Political behavior is regarded as activities, which are not needed as part of an individual’s official formal objective in the organization, but the influence affects the distribution of gains and demerits within the organization. According to Buchanan’s theory, conventional wisdom demands that change leaders ought not to ‘play politics’ but are supposed to be ‘clean’, and avoid time-wasting and needless games. He proposes that playing politics is nonsense. In the politics of change, organizations are considered as political systems whereas change is a political process. The agent of change who is unwilling to bring politics will fail immediately or later. Given the risk of failure of the change agent (who is not politically inclined), it is mandatory that he participates in the politics of change encompassed in the organization. This will enable him push certain agendas that will impact options and policy makers to address and potentially silence criticism while at the same time challenge, and cope with resistance (Brass & Krackhardt 2012, pg. 335).

The change agency possesses some attributes of political nature. Change agents are often motivated by the need to exercise power in their political involvement and interpersonal influence. In a change agency, power and politics is an acknowledged and universal dimension of the role of change agents. In this case, political behaviors can be designated as individual serving or altruistic or as legitimate or illegitimate.

Political behaviour during organizational change is exhibited in two faces. According to Brass and Krackhardt (2012, pg. 335), there is a necessity to examine the extreme sides of politics i.e. the good and bad phases of political demeanor. As far as political behavior is concerned on the issue of change in organizations, certain behaviors can be regarded objectionable. For instance, the deceit associated with the origin of consulting, manipulation, and recommendations. In a different context, organization politics can be compared to ethics. Undoubtedly, there exists no defined ways of differentiating what is considered as ethical from immoral behavior. The differentiation depends greatly on context such as nature of organizational culture and matter at stake. The ethical-political activities ought to consider rights and concerns of other parties for instance confidentiality and privacy. Moreover, ethical-political activities must conform to justice and equity standards. Usually, politically oriented individuals can make practices that are unethical to seem rights by describing selfish behaviors in relation to the interests of the organization.

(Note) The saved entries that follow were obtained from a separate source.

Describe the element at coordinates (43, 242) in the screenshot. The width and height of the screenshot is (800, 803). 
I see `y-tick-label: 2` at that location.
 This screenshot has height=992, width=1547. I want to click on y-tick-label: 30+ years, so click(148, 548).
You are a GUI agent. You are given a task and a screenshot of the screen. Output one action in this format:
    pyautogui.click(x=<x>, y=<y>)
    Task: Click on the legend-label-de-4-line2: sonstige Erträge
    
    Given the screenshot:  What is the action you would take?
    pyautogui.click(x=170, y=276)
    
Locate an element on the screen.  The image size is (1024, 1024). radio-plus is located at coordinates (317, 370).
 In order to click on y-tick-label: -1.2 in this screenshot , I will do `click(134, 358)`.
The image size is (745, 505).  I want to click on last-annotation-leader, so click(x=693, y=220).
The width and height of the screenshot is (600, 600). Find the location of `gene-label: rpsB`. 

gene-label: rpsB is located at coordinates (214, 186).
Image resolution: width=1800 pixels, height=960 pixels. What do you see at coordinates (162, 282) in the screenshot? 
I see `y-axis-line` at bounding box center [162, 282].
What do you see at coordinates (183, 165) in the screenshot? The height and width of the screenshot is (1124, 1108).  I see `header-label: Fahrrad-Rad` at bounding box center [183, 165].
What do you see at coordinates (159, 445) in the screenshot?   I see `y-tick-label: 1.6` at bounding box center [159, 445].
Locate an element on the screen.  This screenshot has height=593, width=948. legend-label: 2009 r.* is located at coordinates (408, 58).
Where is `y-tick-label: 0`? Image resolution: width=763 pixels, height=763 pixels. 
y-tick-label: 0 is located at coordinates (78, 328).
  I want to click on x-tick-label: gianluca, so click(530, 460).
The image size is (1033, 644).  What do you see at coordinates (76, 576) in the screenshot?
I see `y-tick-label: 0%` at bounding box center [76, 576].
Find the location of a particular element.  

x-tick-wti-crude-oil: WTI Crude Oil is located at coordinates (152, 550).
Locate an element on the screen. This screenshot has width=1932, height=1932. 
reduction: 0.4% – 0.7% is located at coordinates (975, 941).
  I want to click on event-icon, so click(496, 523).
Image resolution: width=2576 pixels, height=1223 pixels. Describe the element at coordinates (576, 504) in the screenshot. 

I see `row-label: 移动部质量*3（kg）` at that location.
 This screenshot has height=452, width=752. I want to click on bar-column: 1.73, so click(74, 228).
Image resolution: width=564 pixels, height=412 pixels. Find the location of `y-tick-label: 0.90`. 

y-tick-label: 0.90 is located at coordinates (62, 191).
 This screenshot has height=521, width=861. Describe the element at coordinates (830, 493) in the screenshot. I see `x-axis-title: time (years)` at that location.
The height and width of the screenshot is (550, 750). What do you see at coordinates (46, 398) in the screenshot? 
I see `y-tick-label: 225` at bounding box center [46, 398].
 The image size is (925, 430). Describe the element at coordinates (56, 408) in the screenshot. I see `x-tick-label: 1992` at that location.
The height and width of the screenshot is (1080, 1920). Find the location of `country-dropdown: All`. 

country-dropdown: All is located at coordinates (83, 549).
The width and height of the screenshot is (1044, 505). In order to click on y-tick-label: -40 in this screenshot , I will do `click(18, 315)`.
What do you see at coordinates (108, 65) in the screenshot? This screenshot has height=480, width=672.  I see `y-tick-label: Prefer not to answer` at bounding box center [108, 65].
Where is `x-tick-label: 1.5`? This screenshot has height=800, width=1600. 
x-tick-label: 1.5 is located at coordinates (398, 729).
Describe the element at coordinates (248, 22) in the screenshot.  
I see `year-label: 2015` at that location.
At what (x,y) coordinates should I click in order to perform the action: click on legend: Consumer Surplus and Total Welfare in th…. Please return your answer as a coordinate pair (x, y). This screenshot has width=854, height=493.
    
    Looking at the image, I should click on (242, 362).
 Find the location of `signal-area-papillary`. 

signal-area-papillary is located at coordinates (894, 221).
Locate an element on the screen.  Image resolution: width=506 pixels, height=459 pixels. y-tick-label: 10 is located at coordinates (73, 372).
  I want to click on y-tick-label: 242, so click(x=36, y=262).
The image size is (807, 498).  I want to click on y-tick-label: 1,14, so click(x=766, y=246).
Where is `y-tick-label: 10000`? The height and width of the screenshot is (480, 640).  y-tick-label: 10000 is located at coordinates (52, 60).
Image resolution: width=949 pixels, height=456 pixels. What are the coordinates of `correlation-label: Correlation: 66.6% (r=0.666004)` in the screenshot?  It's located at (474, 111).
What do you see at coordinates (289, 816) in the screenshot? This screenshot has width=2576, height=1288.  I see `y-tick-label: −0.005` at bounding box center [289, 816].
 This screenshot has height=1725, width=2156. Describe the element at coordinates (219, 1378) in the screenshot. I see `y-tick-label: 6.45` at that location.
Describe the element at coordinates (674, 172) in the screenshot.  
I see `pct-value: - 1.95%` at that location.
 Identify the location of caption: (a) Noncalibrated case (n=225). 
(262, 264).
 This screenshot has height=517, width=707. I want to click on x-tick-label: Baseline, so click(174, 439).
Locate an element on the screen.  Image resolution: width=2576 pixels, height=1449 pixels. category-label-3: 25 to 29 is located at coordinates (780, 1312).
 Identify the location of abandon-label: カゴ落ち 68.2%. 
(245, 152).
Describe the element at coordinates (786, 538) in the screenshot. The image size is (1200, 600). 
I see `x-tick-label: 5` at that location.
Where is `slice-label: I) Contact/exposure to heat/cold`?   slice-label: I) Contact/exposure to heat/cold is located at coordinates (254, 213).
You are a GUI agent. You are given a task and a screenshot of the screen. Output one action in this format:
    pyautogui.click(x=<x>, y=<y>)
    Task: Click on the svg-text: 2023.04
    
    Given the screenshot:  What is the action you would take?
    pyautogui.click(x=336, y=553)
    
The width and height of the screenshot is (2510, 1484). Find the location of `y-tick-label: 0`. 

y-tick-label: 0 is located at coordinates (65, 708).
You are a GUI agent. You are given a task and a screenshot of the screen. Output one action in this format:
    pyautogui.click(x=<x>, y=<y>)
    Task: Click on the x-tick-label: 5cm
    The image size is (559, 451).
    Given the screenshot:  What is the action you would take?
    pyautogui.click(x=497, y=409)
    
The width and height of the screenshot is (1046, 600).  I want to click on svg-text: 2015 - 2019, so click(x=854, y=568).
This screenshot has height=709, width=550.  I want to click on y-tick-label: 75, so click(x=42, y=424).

As far as politics of change are considered in change processes of organizations, common sanctioned political strategies include establishing networks, assertiveness, bargaining, c, knowledge use, and image building. On the other end, non-sanctioned political strategies include lying, attacking others, collusion, manipulation, information control, intimidation cooptation, and innuendoes.

Bibliography

Brass, D J & Krackhardt, D M 2012, ‘Power, politics, and social networks in organizations.’ Politics in organizations: Theory and research considerations, pp. 355.

Dawson, P 2012, ‘The contribution of the processual approach to the theory and practice of organizational change.’ The Routledge Companion to Organizational Change. New York: Routledge, pp. 119-32.

Paton, A. McCalman, M 2008. Change Management. Sage.